On an aside, I'd ditch them anyways as if their business sense is as bad as their sense of car choice, they have a serious problem.


----------



## Domo (19 May 2009)

I would gently point out that this issue could possibly be raised in a Revenue enquiry into personal tax returns, as Revenue could look at how people pay their bills etc., and encourage them to tell you how they manage their budget.  I assume you also prepare their personal tax returns, and this question could be raised at that point.

It could of course be very possibe that this person has a rich partner or benefactor (of any kind), and all you can then do is note this for your files.


----------



## Bronte (20 May 2009)

DBRAN said:


> I would ask the client how he is able to fund his lifestyle as it seems to be unsupported by the known income. See what he says before you jump to conclusions.


  Goodness I didn't think an accountant could ask someone this based on the car they drive.  How much is this car worth?


----------



## Graham_07 (20 May 2009)

Bronte said:


> Goodness I didn't think an accountant could ask someone this based on the car they drive. How much is this car worth?


 
There may indeed be innocent explanations for this but a BMW 6 series starts new at almost 100K so if the person had ow declared income then it might not be considered inappropriate to enquire. Of course they could have won the lotto or been lucky at the gee gees but since Revenue register car numbers it is not not beyond the bounds of possibility that they would check self-assessed taxpayers incomes to expensive new car registrations to see if there is any anomaly.


----------



## onq (23 May 2009)

Jim Davis said:


> Turns out a client is driving a 2006 BMW 635 despite only declaring an average PAYE income on their tax return, as director of their company. They're also cribbing about CT bill.
> 
> Any advice on what to do? (hypothetical situation of course)

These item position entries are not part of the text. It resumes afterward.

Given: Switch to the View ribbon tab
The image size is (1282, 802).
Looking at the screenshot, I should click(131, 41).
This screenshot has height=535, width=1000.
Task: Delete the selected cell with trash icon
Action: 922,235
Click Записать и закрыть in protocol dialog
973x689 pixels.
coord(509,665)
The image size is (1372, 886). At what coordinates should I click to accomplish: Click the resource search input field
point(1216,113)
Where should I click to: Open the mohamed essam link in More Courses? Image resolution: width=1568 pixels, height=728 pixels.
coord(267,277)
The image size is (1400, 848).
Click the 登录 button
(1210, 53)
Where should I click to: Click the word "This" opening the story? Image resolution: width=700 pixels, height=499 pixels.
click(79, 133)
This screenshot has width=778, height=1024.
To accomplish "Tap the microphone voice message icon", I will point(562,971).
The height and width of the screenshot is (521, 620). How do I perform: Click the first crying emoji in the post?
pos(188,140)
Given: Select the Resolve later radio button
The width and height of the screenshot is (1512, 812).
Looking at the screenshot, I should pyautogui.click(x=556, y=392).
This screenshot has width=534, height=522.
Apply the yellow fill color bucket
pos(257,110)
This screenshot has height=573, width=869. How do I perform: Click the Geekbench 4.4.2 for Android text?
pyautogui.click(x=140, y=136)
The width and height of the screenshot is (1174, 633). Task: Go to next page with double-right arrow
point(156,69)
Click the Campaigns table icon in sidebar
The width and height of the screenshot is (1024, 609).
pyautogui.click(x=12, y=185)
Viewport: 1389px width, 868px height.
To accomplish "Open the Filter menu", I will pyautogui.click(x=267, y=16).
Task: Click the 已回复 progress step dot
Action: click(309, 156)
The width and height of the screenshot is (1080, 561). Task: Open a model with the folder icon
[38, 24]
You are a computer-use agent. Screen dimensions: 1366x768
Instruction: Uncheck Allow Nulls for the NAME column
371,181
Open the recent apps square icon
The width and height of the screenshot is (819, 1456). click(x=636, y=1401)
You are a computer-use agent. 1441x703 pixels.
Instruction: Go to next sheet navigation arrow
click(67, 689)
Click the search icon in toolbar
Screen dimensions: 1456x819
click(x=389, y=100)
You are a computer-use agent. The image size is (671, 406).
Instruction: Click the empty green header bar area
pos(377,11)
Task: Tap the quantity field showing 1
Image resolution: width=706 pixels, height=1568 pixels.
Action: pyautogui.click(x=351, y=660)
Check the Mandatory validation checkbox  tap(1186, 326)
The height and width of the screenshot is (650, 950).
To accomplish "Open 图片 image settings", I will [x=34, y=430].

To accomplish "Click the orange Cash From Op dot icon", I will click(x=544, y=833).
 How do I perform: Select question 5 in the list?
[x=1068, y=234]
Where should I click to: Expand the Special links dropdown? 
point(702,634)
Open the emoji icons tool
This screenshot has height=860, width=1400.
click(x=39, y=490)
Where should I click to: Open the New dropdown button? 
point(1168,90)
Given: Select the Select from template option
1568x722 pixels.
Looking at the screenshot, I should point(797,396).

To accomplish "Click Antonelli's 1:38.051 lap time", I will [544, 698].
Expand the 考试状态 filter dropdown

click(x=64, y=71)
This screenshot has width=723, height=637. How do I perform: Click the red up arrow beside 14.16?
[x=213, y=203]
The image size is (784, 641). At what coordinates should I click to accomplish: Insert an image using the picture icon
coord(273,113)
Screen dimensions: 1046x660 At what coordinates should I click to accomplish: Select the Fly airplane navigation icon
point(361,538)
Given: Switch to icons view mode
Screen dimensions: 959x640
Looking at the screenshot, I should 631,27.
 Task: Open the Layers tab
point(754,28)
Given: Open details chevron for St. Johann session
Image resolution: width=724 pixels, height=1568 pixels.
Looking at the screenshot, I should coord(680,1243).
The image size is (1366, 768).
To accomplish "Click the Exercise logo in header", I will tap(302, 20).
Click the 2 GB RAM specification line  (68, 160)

He is driving it, you say.

But does he own it?


----------



## Padraigb (23 May 2009)

onq said:


> He is driving it, you say.
> 
> But does he own it?



It is not right to look away from something that might be questionable (on a micro-scale, that is the sort of thing that has gone wrong with our banks).


----------



## Complainer (23 May 2009)

onq said:


> But does he own it?


Do you know of many people who loan BMW 635's, other than as a tax scam?


----------



## xeresod (23 May 2009)

Looking at carzone.ie, a 2006 6-series can be bought for around 45k (less if you haggle right!). 

This would be only about 900 pm on a 5 year motorloan. Depending on his other outgoings, this could be easily afforded on an average PAYE salary.


----------



## ajapale (23 May 2009)

Jim Davis said:


> Turns out a client ....



Jim Davis,

What goods/service to you provide to your client?

Clearly if you are an accountant, tax advisor, financial advisor, solicitor etc your response is also governed by regulations of your profession.

If your business is selling cars then I'm not sure what regulations pertain.
aj
moderator


----------



## onq (26 May 2009)

Complainer said:


> Do you know of many people who loan BMW 635's, other than as a tax scam?



I think you can hire them.

Perhaps he's trying to impress a girl.

M.


----------



## onq (26 May 2009)

Padraigb said:


> It is not right to look away from something that might be questionable (on a micro-scale, that is the sort of thing that has gone wrong with our banks).



I'm not looking away I'm looking at!

LOL!

I'm making the obvious point that because someone is driving a car doesn't mean he owns it.

<shakes head>


----------